# Best brand motherboard nowadays?



## The VCR King (Dec 22, 2016)

Im planning to use any Christmas cash I get to start acquiring parts for a new rig to replace the Beast since she's wearing out. In y'alls opinions, what motherboard brand is the best in terms of durability and performance? My last 2 PCs have been MSI so I'm obviously kinda biased toward their products but looking around online I've taken a liking to some of the mobos by ASRock and Biostar and EVGA. What brand makes the best "bang for the buck" board?

Thank you


----------



## Intel_man (Dec 22, 2016)

I own an EVGA mobo. They're not the cheapest out there, but I find that their boards are designed for enthusiasts without the fancy RGB LED stuff that you see now populating every other "gamer" branded boards. They just work and their current stuff looks very low key. Their support is quick, and there's also a huge community forum too if you want to talk about your EVGA products. 

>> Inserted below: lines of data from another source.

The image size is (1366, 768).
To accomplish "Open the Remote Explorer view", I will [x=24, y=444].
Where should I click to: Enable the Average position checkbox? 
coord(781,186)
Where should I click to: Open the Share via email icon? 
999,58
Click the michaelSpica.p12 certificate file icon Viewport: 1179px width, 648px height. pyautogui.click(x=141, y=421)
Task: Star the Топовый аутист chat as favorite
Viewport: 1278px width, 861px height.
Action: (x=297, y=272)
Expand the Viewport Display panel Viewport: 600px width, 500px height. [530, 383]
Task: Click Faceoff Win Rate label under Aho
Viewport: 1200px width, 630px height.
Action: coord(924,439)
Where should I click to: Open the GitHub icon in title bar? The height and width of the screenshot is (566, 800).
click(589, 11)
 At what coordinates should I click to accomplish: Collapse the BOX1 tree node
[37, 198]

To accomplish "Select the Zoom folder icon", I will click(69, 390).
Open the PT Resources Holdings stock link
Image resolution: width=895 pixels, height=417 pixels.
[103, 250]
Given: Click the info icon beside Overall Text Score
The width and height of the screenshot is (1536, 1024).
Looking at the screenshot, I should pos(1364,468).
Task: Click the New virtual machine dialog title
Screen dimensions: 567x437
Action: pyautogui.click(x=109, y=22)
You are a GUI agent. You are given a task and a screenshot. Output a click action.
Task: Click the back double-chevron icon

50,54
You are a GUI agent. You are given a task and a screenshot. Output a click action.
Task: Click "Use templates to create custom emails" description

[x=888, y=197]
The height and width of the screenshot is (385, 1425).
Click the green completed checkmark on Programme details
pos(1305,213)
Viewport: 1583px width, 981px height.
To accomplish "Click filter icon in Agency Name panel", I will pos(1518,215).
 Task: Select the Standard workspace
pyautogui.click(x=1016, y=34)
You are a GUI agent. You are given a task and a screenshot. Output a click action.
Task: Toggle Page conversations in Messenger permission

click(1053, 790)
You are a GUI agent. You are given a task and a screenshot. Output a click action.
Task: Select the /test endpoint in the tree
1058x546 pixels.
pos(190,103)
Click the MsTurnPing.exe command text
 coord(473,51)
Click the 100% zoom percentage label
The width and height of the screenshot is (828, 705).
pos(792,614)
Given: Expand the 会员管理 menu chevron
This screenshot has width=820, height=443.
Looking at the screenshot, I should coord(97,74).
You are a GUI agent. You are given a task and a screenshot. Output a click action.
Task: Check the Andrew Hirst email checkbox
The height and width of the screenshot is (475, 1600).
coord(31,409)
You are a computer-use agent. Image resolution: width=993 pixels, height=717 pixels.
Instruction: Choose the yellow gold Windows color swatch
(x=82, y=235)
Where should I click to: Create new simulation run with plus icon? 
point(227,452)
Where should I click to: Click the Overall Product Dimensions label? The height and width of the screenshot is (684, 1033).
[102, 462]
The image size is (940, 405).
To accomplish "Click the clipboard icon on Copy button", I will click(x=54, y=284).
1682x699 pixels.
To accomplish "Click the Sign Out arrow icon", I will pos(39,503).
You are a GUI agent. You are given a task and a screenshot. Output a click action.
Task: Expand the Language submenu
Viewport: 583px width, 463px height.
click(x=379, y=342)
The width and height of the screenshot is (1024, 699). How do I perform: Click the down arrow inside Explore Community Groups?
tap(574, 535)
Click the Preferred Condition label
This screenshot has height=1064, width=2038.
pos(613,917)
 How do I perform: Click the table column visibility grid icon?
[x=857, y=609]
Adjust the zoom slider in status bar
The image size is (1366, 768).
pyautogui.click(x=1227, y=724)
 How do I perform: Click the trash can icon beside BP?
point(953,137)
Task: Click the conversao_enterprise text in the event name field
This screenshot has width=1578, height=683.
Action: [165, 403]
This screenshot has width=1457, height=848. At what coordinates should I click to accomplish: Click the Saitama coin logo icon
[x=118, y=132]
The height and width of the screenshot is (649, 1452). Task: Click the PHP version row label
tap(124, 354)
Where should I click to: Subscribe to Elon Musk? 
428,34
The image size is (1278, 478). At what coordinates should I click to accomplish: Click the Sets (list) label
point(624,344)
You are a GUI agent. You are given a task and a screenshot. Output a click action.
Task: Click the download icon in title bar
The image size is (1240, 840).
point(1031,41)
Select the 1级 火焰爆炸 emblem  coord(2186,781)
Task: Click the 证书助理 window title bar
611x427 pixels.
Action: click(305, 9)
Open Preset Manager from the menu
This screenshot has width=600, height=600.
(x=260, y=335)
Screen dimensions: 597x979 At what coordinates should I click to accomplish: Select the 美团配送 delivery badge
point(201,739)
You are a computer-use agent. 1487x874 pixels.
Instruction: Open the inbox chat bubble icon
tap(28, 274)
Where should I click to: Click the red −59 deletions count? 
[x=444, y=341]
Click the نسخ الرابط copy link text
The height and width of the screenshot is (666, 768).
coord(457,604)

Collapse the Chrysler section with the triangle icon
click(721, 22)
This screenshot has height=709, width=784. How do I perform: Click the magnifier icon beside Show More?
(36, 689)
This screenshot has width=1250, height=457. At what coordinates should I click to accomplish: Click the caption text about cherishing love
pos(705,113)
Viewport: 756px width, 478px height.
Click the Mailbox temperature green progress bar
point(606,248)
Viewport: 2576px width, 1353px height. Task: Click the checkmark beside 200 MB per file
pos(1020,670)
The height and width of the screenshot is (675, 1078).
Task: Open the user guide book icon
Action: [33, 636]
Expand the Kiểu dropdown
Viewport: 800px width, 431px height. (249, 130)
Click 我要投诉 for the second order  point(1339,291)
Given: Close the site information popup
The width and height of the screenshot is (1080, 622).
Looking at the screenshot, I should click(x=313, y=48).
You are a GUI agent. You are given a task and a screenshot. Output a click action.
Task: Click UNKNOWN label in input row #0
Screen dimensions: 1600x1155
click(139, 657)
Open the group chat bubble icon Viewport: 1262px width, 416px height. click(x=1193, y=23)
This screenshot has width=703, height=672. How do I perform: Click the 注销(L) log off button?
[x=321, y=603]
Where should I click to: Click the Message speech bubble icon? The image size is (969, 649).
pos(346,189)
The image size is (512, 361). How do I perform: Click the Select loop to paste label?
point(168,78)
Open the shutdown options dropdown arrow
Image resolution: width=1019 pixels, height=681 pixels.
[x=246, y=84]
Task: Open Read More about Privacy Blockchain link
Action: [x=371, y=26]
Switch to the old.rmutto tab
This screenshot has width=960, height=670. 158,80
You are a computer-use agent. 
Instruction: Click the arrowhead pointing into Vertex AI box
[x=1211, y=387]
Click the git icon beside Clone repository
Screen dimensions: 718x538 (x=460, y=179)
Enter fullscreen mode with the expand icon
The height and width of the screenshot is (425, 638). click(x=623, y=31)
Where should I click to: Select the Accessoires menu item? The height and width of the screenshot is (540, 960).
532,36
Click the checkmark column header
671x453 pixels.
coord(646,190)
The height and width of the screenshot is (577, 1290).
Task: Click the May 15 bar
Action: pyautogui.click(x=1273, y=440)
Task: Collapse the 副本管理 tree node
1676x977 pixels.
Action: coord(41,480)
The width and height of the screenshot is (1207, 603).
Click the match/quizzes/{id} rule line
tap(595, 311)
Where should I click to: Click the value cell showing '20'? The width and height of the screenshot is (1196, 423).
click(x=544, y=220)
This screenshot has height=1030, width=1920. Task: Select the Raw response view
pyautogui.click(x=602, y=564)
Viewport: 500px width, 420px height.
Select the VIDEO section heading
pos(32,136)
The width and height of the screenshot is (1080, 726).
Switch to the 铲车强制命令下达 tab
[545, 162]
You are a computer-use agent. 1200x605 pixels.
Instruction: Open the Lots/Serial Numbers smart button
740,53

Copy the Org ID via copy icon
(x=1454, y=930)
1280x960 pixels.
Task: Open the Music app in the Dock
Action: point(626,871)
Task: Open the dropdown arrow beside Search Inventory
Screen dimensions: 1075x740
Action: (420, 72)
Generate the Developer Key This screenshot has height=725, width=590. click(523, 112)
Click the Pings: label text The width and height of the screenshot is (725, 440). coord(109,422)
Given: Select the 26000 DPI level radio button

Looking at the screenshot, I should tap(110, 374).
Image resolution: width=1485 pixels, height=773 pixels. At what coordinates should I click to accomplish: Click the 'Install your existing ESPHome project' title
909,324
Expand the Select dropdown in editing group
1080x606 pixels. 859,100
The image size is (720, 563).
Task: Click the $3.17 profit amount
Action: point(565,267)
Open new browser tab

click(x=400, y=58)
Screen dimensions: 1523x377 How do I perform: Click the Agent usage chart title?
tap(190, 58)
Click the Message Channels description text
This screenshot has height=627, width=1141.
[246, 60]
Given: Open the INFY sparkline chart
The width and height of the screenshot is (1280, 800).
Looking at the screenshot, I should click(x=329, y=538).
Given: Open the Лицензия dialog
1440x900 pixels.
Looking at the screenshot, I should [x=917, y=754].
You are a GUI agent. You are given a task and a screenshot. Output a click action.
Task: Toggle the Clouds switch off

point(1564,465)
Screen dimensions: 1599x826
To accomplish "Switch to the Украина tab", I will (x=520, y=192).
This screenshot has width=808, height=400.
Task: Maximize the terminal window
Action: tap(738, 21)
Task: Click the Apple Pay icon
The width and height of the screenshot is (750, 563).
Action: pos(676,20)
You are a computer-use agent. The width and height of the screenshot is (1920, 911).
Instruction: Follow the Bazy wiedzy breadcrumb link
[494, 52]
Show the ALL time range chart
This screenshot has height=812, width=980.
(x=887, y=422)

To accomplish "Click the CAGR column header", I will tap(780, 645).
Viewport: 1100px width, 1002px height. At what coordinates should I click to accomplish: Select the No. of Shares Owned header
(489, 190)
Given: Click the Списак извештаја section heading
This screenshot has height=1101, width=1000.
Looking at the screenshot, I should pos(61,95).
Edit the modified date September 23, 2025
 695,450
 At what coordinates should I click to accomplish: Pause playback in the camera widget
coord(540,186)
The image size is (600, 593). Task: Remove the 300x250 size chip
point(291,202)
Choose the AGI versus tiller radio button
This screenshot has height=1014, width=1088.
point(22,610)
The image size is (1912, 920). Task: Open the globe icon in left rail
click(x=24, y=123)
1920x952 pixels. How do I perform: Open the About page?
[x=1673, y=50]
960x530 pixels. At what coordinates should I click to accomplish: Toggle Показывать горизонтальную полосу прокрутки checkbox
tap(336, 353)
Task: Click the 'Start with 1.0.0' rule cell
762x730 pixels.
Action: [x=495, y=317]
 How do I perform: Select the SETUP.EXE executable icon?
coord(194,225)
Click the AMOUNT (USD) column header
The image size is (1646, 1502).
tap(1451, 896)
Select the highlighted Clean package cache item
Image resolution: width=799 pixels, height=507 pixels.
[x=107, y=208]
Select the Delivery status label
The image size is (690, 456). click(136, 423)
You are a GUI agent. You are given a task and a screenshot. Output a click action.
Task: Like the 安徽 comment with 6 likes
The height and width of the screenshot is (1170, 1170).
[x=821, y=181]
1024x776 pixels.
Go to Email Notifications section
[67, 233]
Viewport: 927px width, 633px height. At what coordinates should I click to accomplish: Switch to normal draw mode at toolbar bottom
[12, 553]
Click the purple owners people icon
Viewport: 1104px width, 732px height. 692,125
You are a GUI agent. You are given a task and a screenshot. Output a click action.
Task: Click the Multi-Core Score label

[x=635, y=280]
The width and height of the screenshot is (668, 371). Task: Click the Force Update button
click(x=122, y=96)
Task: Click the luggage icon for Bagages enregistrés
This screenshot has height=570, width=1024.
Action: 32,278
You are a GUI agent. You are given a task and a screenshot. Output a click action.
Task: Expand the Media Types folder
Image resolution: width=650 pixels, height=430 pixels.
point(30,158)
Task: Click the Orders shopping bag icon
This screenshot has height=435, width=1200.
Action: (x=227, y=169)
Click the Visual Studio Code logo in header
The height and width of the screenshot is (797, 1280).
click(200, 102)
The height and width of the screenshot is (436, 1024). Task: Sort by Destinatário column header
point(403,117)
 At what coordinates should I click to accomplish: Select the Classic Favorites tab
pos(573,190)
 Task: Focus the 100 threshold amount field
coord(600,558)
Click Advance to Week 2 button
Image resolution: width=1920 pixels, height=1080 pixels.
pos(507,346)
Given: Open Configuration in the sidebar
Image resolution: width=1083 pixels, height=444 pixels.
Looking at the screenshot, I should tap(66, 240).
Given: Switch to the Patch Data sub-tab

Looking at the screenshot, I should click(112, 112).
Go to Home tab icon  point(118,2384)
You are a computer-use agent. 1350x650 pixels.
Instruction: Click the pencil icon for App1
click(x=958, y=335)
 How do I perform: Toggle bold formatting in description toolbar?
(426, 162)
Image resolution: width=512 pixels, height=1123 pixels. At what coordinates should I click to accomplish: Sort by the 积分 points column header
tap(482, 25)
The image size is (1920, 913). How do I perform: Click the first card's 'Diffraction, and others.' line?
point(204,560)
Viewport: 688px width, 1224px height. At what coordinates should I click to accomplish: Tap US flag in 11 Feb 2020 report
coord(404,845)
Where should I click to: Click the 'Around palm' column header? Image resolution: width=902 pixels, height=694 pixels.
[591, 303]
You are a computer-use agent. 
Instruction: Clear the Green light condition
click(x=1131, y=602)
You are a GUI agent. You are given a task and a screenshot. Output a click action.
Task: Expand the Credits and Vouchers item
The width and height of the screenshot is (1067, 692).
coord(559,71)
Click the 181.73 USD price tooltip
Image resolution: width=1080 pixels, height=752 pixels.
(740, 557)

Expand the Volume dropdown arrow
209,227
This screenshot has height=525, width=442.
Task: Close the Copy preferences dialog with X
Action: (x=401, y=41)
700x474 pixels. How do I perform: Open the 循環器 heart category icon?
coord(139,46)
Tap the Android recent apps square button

I'm not too sure about Biostar, but most ASRock boards are fine. Honestly, I've used MSI boards, Gigabyte boards, and EVGA boards. They're all fine. Just don't cheap out on the bottom of the barrel stuff with the minimum power phases and vregs on it. 

If I were you, I would not start acquiring parts now. Either buy it all or most in one purchase, or don't buy it at all. Things change way too fast in the tech world to start buying parts by parts until you can build a computer.


----------



## The VCR King (Dec 22, 2016)

Intel_man said:


> I own an EVGA mobo. They're not the cheapest out there, but I find that their boards are designed for enthusiasts without the fancy RGB LED stuff that you see now populating every other "gamer" branded boards. They just work and their current stuff looks very low key. Their support is quick, and there's also a huge community forum too if you want to talk about your EVGA products.
> 
> I'm not too sure about Biostar, but most ASRock boards are fine. Honestly, I've used MSI boards, Gigabyte boards, and EVGA boards. They're all fine. Just don't cheap out on the bottom of the barrel stuff with the minimum power phases and vregs on it.
> 
> If I were you, I would not start acquiring parts now. Either buy it all or most in one purchase, or don't buy it at all. Things change way too fast in the tech world to start buying parts by parts until you can build a computer.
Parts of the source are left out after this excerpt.